Musical talents to shine in operas


Rigoletto

After a successful fall semester, the Moores Opera House presents two unique operas, “The Consul” and “The Barber of Seville,” that will offer drama and comedy to students. | Courtesy of Moores Opera Center

Presented by the Moores Opera Center, audiences can expect great productions of two upcoming and contrasting operas, “The Consul” and “The Barber of Seville.”

“The Consul” is a musical drama that discusses totalitarianism and bureaucracy with a libretto by Gian Carlo Menotti. “The Barber of Seville” is a comedic opera with music by Gioachino Rossini and a libretto by Cesare Sterbini.

Although the two may be different in genres and settings, both operas are classics to begin Moores’ winter repertoire.

Menotti’s “The Consul” premiered on Broadway in 1950, during the Cold War. The opera is a three-act piece set in a European country with an oppressive regime. The plot focuses on a young freedom fighter who runs from government agents and leaves his wife, mother and sick infant son.  His wife tries to obtain a Visa and faces obstacles at the consul’s office while he attempts to return home.

The opera is directed by opera veteran and doctoral student Lynda McKnight and Kalamazoo Symphony’s music director and guest conductor Raymond Harvey.

Moores Music Director Buck Ross said he believes strongly in the piece.

“It’s only one of the three operas we have performed more than twice,” Ross said. “It’s a terrific opera and a great work for our singers.”

Rossini’s “The Barber of Seville” premiered in 1816 at the Teatro Argentina in Rome. The opera consists of two acts and is based on the French comedy “Le Barbier de Seville.”  The story revolves around a young count, eager for the love of the beautiful Rosina. When the count realizes Rosina is guarded by the ward of old Dr. Bartolo, the young count, accompanied by his former servant Figaro, undergoes various disguises to win her affection.

“’The Barber of Seville’ has become part of our culture. Even those who are not familiar with the opera itself know ‘Figaro,’” Ross said. “It offers one astonishingly good piece of music after another. Just when you think it’s reached its high point, something else comes along that tops it.”

Ross will conduct the opera with Jake Sustaita as the assistant conductor.
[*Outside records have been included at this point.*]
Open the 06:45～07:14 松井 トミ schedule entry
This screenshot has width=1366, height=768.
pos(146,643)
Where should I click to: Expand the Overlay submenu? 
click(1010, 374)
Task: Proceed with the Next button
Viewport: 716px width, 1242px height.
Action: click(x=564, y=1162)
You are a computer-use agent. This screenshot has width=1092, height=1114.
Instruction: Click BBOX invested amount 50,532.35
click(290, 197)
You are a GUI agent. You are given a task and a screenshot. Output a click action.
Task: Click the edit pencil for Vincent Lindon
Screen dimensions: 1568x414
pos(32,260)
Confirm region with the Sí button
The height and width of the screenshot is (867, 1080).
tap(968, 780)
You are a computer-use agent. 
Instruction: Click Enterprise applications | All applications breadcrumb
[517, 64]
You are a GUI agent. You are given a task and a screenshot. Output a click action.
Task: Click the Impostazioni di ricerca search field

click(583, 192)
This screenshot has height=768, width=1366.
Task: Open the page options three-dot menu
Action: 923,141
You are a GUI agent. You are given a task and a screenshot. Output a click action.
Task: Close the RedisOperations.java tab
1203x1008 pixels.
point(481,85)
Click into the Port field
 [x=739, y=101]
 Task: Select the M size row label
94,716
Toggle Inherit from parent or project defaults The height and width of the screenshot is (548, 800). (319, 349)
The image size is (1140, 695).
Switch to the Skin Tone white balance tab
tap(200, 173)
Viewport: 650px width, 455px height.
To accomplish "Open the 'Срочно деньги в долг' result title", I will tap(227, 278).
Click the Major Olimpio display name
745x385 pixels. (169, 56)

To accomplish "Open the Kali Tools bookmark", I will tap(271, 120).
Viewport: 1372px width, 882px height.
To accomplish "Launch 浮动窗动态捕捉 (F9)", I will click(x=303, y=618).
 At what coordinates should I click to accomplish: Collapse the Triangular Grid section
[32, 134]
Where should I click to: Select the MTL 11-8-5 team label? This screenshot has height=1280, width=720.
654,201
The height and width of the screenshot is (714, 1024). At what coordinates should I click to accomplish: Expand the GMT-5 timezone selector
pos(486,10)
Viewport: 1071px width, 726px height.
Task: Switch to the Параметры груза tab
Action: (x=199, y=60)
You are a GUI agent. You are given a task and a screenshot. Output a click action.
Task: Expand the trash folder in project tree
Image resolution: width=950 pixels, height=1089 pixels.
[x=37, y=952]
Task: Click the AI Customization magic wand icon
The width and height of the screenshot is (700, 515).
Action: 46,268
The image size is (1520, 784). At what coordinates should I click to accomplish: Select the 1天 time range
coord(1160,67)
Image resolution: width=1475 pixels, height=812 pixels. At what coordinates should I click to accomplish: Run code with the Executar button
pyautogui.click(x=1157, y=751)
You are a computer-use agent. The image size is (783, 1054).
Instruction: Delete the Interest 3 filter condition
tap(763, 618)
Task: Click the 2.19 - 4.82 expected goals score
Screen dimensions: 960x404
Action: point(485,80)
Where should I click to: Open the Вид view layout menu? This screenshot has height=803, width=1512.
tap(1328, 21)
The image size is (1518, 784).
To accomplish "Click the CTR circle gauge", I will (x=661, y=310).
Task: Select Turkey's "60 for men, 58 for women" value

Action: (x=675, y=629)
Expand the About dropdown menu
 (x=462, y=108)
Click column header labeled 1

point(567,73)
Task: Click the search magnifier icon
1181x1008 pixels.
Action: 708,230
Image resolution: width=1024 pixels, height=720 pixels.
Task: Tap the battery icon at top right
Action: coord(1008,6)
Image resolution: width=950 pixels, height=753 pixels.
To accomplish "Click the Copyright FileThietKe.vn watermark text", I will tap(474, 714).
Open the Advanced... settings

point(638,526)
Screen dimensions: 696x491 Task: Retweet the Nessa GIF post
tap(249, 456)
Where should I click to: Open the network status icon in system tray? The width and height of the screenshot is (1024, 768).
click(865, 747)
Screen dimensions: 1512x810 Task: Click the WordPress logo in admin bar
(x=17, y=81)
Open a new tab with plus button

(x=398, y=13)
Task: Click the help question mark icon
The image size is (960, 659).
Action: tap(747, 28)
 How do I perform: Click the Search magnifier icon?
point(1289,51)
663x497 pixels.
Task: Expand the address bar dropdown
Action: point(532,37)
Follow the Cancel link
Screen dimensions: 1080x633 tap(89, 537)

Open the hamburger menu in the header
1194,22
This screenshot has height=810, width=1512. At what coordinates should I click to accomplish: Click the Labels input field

Music business major Alauna Wilson said she looks forward to seeing the opera.

“The storyline reminds me a bit of Romeo and Juliet with a mix of the “Some Like it Hot” humor, due to the disguises,” Wilson said. “It’s a love story yet a comedy. I plan on being ready to laugh.”

The operas will be performed from Jan. 23 to 27 at the Moores Opera House. Tickets are $20 for general admission and $12 for students and seniors.